Research shows that this model applies both to face-to-face and virtual teams. However in virtual team situations, the availability factor is critical for trust emergence significantly more than in face-to-face team situations.

What are the implications for teams?

There is a scientifically-proven checklist of skills and behaviors that create trust in teams. Leaders should learn and apply these practices. This is especially important for virtual teams.

Surprising Facts about Trust in Teams

Most people would agree that trust in a team is important. Leaders seek to strengthen trust between them and their team members, hoping to improve team performance. But do we know enough about trust?

Researchers studying trust uncovered a set of surprising facts about it:

Oxytocin is “The Trust Molecule”
As Claremont Graduate University’s Paul Zak, Goethe-Universität Frankfurt am Main’s Michael Kosfeld and Universität Konstanz’s Urs Fischbacher have shown that oxytocin (a hormone) plays an essential role as a biological basis of trust. Oxytocin increases trust in humans by affecting an individual’s willingness to accept social risks arising through interpersonal interactions. When someone’s level of oxytocin goes up, he or she responds more generously and caringly, even with complete strangers. This applies to all aspects of human life including intimate relationships, business, politics and society at large.
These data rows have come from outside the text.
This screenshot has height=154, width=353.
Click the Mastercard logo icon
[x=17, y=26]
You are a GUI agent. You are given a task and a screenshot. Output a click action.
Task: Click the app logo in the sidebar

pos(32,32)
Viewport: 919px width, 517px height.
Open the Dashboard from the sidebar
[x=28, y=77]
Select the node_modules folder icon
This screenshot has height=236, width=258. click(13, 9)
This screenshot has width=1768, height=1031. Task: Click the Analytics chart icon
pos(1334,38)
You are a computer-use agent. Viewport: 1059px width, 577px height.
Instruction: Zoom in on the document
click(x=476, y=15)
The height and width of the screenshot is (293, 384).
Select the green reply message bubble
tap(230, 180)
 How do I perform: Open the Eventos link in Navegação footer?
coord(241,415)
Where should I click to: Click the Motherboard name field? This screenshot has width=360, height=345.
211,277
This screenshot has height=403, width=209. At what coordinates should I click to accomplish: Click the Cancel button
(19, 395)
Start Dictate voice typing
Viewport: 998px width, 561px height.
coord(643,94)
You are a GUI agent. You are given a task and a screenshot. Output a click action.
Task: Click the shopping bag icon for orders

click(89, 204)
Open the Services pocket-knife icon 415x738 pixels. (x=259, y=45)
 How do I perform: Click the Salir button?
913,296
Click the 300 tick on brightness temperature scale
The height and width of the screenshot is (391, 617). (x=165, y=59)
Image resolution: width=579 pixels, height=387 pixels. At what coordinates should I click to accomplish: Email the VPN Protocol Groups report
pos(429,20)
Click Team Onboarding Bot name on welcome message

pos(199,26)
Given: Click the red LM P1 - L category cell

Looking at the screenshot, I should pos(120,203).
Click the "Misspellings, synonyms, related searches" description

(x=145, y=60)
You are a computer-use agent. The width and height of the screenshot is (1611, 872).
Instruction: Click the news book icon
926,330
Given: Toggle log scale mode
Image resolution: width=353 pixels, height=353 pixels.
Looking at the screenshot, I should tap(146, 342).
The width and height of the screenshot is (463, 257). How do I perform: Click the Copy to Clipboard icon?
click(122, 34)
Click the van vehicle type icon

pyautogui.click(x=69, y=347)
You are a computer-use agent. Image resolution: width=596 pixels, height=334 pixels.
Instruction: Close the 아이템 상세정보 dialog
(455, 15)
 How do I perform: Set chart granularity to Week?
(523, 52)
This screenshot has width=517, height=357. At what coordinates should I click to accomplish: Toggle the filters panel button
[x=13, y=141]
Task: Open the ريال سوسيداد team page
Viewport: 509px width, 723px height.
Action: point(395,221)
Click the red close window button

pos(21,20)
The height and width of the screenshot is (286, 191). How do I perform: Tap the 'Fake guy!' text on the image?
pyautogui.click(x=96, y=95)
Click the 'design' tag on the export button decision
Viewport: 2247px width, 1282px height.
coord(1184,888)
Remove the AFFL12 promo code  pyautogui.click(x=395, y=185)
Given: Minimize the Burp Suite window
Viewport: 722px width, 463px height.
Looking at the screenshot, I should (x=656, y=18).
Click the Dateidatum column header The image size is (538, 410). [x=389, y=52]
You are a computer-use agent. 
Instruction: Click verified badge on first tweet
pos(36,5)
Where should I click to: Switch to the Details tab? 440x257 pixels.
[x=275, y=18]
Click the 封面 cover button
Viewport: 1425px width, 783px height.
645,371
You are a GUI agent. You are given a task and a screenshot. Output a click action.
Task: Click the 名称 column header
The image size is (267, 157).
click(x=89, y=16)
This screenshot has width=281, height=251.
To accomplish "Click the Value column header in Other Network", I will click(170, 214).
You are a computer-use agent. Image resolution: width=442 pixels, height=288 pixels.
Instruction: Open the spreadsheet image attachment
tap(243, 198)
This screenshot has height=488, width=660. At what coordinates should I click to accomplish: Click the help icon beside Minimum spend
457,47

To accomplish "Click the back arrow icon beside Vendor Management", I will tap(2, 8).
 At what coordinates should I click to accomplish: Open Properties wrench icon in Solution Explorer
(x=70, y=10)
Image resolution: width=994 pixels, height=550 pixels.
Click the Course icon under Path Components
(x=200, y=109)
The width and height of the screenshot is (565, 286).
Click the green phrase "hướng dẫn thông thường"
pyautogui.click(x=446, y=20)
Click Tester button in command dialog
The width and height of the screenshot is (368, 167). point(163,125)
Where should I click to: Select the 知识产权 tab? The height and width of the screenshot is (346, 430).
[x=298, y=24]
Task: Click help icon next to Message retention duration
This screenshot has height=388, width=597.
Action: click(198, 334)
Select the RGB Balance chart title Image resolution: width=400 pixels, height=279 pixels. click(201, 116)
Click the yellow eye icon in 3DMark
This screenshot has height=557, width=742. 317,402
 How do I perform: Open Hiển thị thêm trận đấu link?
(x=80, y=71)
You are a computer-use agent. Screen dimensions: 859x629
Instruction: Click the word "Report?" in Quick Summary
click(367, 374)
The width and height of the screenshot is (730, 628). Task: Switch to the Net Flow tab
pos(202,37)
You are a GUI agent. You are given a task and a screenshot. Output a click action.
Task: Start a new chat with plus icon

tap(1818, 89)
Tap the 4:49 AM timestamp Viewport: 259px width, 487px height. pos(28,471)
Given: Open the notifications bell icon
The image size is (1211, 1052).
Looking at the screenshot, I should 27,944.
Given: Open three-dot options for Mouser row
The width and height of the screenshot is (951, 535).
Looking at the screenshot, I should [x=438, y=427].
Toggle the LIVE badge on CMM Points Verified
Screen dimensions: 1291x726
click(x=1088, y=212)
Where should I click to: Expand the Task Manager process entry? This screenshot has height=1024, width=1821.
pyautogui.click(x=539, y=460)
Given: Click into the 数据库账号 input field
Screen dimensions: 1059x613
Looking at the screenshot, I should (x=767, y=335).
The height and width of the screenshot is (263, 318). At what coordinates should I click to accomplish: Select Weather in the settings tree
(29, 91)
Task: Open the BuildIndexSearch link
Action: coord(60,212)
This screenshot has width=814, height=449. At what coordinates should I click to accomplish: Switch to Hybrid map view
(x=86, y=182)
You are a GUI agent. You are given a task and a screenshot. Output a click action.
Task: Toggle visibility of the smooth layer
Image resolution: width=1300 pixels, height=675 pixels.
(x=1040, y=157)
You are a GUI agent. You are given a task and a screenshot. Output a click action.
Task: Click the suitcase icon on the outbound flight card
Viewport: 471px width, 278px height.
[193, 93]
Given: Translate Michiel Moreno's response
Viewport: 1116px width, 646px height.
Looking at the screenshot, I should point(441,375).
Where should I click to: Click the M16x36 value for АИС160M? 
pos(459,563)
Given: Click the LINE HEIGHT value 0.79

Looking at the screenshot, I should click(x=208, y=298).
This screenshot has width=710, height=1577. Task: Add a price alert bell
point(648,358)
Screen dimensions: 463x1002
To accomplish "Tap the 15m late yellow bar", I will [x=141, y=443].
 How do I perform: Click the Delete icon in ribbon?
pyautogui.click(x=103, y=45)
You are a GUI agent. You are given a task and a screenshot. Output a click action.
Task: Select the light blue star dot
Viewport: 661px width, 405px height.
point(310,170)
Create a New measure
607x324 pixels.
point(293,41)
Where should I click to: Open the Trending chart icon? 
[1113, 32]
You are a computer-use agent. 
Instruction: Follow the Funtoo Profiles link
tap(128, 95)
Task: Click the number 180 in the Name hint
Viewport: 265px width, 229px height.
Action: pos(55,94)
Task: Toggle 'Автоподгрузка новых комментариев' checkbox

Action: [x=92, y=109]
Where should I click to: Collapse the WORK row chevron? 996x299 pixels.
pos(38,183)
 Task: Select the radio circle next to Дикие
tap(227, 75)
Group Activities Help Release Oxytocin and Promote Trust
As Paul Zak explains in The Wall Street Journal article, many group activities – singing, dancing, praying and others – cause the release of oxytocin and promote connection, caring and trust. As social creatures, people have created activities that prompt the expression of oxytocin to foster connection to others. Surprisingly, even online social activities such as checking out a friend’s Facebook page can prompt an oxytocin surge.

Stress Inhibits Oxytocin and Reduces Trust
In his experiments, Paul Zak also found out that stress is a potential oxytocin inhibitor. Consequently, when people are stressed, they tend not to interact with each other effectively and not feel high levels of trust.

Why is trust especially important today? During the COVID-19 pandemic, virtual workers report elevated levels of stress and fatigue. Also, there tend to be less schmoozing and small talk among remote team members, which Michael Morris of Stanford and Columbia and Janice Nadler, Terri Kurtzberg, and Leigh Thompson of Northwestern have shown leads to lower levels of trust. As a result, teams can experience a decline in energy, engagement, productivity, and overall satisfaction.

What are the implications for teams?

Trust between team members is fundamental to the functioning of the team. Shared virtual experiences bring the team together, reduce stress, release oxytocin and promote trust.